(Given records)
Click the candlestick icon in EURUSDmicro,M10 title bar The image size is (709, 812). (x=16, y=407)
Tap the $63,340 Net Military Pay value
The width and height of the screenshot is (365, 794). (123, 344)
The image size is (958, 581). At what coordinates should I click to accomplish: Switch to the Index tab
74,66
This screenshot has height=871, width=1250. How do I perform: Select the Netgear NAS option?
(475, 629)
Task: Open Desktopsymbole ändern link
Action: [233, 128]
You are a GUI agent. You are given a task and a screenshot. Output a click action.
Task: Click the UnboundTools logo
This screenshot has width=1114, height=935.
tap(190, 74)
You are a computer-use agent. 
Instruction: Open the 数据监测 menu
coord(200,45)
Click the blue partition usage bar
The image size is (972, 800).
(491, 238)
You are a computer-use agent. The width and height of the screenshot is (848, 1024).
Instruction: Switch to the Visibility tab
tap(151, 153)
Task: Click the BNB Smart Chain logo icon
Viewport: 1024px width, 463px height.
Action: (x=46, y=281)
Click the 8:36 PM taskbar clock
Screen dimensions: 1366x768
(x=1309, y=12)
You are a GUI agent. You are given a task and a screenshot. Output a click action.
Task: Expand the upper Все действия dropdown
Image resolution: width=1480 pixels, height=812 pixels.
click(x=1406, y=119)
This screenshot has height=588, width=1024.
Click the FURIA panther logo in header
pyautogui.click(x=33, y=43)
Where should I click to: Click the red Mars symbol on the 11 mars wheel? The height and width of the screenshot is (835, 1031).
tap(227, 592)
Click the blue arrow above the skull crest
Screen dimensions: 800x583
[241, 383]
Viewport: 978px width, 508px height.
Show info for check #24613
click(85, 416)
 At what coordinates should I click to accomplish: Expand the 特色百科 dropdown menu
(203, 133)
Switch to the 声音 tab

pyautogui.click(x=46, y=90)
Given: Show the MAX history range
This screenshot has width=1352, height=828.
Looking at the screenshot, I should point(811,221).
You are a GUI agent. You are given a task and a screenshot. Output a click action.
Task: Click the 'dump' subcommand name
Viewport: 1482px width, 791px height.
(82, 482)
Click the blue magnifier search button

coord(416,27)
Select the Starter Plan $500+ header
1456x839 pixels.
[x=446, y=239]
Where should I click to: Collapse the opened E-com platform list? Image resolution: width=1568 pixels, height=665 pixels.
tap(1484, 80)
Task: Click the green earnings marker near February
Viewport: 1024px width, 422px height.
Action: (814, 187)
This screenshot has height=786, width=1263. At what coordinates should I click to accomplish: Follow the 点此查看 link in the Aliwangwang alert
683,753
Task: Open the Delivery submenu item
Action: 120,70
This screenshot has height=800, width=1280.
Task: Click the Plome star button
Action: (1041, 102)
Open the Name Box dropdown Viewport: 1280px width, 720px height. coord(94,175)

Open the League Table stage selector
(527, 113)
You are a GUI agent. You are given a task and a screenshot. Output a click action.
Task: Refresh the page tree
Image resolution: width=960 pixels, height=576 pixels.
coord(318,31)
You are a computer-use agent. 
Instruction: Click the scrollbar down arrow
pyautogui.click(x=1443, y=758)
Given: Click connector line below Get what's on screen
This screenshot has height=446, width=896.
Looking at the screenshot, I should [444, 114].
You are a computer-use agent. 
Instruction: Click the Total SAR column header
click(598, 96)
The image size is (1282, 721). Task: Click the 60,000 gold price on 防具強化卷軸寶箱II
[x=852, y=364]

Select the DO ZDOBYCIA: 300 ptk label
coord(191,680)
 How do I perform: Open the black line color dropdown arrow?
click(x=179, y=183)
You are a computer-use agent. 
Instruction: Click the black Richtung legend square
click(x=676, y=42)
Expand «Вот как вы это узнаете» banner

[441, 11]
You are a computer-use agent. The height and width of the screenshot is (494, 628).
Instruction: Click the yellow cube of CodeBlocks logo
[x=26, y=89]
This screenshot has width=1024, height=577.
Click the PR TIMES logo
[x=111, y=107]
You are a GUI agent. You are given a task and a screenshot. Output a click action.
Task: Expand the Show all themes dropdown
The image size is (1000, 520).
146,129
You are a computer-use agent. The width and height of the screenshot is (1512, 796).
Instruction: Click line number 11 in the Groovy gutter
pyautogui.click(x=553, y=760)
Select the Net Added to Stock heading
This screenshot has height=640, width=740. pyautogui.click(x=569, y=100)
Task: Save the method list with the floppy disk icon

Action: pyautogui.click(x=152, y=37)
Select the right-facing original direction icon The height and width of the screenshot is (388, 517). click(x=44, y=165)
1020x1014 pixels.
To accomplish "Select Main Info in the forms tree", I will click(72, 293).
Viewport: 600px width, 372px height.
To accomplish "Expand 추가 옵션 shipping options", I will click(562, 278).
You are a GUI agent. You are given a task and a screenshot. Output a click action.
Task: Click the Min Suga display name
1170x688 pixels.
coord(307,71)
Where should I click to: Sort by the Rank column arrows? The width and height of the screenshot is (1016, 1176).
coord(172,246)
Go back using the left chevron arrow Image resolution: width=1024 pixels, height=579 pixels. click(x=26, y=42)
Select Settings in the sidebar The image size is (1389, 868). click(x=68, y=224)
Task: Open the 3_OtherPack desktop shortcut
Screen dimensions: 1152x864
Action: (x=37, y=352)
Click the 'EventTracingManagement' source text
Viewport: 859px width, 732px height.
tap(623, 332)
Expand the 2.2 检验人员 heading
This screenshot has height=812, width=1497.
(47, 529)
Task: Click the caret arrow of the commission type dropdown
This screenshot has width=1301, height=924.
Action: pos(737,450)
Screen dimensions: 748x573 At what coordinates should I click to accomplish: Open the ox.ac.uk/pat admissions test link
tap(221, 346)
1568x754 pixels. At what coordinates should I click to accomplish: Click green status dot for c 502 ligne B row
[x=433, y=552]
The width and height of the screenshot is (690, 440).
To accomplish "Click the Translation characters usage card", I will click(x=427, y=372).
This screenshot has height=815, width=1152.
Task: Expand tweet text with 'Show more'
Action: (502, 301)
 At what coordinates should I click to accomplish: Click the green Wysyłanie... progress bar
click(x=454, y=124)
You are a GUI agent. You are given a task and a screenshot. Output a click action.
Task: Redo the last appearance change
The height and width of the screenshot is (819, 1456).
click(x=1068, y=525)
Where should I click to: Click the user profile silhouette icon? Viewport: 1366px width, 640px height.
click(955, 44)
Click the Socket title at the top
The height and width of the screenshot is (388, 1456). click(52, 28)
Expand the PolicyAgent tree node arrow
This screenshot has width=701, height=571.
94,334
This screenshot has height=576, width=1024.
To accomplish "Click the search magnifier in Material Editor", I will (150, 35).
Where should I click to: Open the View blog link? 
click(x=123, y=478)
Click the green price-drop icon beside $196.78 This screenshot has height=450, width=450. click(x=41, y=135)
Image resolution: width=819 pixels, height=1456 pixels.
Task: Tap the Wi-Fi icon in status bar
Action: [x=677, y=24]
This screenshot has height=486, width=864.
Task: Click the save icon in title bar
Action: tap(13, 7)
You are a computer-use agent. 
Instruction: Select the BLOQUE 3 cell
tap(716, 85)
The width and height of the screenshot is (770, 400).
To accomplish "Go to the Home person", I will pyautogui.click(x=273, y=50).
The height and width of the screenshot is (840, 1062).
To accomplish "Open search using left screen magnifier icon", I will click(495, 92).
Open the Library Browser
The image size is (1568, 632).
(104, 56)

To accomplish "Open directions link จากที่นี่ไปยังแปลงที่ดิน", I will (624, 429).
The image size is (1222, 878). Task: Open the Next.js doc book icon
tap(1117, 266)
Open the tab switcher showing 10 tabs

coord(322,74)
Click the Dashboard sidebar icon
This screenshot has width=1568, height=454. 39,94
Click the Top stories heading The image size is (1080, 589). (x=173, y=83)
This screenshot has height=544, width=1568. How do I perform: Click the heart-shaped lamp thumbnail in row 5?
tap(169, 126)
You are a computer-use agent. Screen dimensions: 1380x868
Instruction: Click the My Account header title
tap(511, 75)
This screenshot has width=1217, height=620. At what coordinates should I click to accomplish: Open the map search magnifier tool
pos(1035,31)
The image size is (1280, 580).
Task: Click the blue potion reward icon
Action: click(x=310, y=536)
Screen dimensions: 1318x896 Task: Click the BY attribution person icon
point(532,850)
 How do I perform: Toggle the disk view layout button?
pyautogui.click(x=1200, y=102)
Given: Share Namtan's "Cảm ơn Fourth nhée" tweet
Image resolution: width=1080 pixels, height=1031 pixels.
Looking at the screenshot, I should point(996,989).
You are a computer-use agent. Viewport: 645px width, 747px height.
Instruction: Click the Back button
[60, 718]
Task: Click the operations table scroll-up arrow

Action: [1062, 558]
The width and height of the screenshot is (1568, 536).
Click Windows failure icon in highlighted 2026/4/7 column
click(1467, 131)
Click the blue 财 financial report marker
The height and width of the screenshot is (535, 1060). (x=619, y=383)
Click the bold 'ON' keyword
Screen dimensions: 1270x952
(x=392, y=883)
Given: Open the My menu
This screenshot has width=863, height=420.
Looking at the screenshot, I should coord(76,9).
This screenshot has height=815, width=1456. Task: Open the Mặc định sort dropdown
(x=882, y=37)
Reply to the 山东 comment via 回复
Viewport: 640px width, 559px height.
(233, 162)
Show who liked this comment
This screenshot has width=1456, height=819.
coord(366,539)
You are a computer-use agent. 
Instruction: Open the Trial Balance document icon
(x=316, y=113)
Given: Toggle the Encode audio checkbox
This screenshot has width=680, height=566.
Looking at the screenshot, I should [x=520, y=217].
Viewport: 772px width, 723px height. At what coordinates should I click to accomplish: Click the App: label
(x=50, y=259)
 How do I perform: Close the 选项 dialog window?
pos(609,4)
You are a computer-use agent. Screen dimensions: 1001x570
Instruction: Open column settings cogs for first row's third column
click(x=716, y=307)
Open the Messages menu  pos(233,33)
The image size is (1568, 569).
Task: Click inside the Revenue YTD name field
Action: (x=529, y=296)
(End Given records)
Task brief | All lines in the records above that contain "tree" are to be reported.

Answer |
Task: Refresh the page tree
To accomplish "Select Main Info in the forms tree", I will click(72, 293).
Expand the PolicyAgent tree node arrow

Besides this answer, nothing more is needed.